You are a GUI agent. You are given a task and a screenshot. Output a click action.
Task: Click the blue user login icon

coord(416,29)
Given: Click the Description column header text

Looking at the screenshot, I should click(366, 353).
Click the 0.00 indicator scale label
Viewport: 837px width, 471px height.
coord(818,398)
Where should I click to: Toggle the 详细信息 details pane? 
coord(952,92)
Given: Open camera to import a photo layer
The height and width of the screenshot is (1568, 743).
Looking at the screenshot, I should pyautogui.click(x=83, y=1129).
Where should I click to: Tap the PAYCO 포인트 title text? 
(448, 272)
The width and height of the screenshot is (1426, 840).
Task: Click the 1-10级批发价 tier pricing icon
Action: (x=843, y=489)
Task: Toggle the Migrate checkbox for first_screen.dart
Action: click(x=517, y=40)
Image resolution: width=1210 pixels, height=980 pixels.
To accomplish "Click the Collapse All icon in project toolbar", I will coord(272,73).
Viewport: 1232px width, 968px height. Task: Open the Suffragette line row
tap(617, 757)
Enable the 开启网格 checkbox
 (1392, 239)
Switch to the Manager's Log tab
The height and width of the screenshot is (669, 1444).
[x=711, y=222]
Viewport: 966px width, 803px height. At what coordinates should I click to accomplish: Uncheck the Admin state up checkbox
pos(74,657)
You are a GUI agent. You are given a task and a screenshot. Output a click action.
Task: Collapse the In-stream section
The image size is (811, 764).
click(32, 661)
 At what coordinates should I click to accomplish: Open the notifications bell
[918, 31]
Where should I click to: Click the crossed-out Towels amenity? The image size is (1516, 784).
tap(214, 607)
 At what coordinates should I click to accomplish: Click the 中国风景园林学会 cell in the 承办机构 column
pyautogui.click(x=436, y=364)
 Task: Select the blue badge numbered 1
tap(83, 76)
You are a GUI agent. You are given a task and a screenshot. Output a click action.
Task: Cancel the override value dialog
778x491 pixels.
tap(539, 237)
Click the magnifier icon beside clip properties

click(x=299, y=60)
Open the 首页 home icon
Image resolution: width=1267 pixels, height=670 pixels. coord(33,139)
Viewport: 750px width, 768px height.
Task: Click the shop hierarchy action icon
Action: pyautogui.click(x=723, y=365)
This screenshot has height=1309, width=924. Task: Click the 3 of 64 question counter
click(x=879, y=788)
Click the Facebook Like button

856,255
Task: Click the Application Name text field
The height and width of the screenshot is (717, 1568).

### How to complete this task
In the entries above, find the lines containing the word "Collapse" and say how many there are, with no other words.

### Result for this exercise
2